Elon Musk’s influence over the federal government is extraordinary, and extraordinarily lucrative. Mr. Musk’s rocket company, SpaceX, effectively dictates NASA’s rocket launch schedule. The Defense Department relies on him to get most of its satellites to orbit. His companies were promised $3 billion across nearly 100 different contracts last year with 17 federal agencies.” The list included such prominent government agencies as State, Commerce, Defense, Energy, Veterans Affairs, Interior, Homeland Security, Agriculture, Transportation, EPA and NASA. [Emphasis added]

The New York Times reported at the time:
Elon Musk’s private space company is developing a giant rocket called Starship to one day take people to Mars.
But first, it will drop off NASA astronauts at the moon.
NASA announced on Friday that it had awarded a contract to SpaceX for $2.9 billion to use Starship to take astronauts from lunar orbit to the surface of the moon.
The contract extends NASA’s trend of relying on private companies to ferry people, cargo and robotic explorers to space. But it also represents something of a triumph for Mr. Musk in the battle of space billionaires. One of the competitors for the NASA lunar contract was Blue Origin, created by Jeff Bezos of Amazon.
The Times reported in October 2024:
His entanglements with federal regulators are also numerous and adversarial. His companies have been targeted in at least 20 recent investigations or reviews, including over the safety of his Tesla cars and the environmental damage caused by his rockets …
Together, they show a deep web of relationships: Instead of entering this new role as a neutral observer, Mr. Musk would be passing judgment on his own customers and regulators.

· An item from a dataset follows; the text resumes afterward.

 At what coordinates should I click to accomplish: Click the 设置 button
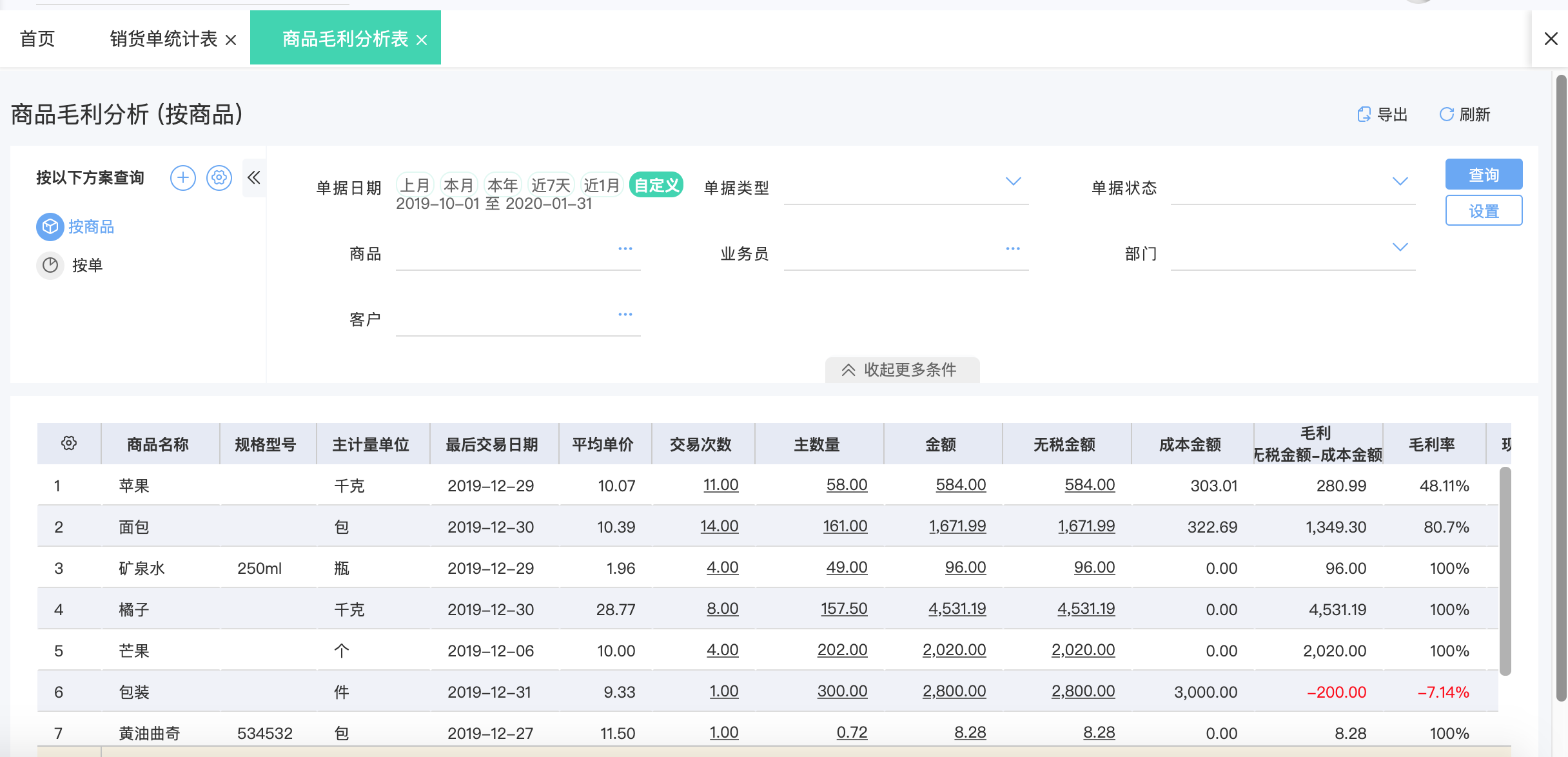(1484, 210)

Already, Mr. Musk has discussed how he would use the new position to help his own companies.
He has questioned a rule that required SpaceX to obtain a permit for discharging large amounts of potentially polluted water from its launchpad in Texas. He also said that limiting this kind of oversight could help SpaceX reach Mars sooner — ‘so long as it is not smothered by bureaucracy,’ he wrote on X, his social-media platform.
[Emphasis added.]
Starship will make life multiplanetary, preserving life as know from extinction events on Earth, so long as it is not smothered by bureaucracy.

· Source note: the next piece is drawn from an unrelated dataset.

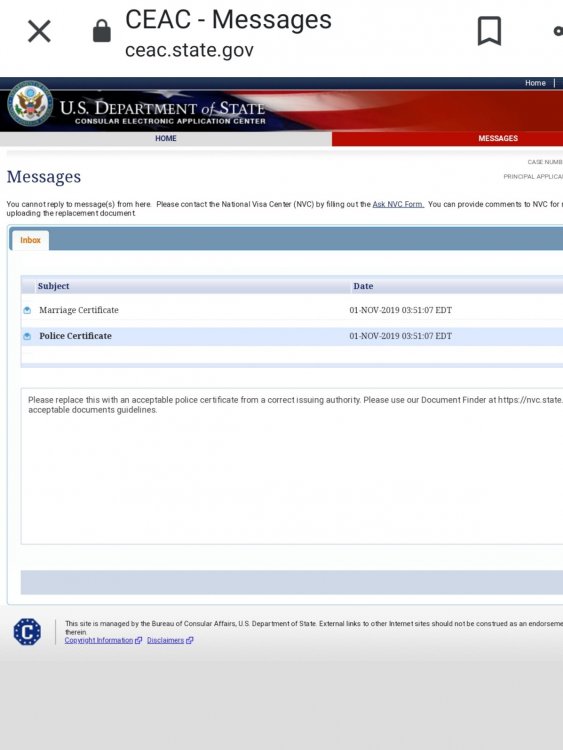Open the Ask NVC Form link
This screenshot has height=750, width=563.
coord(398,204)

There is more government regulatory smothering every year. If this continues, all large projects in the United States will be illegal.… https://t.co/97GbZCfELC
— Elon Musk (@elonmusk) September 13, 2024
I guess when you are preserving life from extinction, you can dispense with a whole bunch of regulations and annoying oversight. The Times continued: “Earlier this month, he attacked the Federal Communications Commission, which oversees the internet satellites that SpaceX launches.”

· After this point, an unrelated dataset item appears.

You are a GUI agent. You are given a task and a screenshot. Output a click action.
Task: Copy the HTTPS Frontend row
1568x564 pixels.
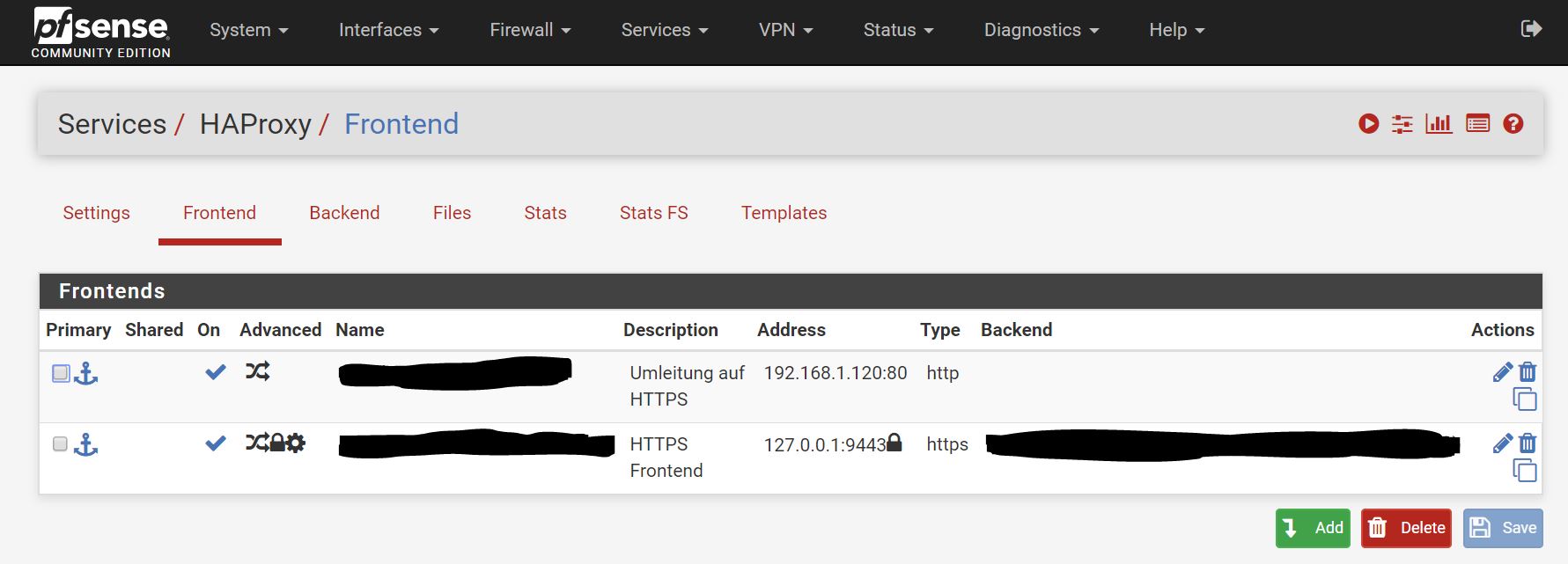point(1525,471)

Had the FCC not illegally revoked the SpaceX Starlink award, it would probably have saved lives in North Carolina.
Lawfare costs lives. https://t.co/FF0ugexP2g
— Elon Musk (@elonmusk) October 2, 2024
But, as the FCC declared on December 12, 2023, the agency had valid concerns that Starlink couldn’t live up to the requirements of the contract:

The FCC explained further:
The agency qualified Starlink at the short form stage, but at the long form stage, the Commission determined that Starlink failed to demonstrate that it could deliver the promised service. Funding these vast proposed networks would not be the best use of limited Universal Service Fund dollars to bring broadband to unserved areas across the United States, the Commission concluded. In the initial auction results announced December 7, 2020, Space Exploration Technologies Corp. (Starlink) was the winning bidder of $885,509,638.40.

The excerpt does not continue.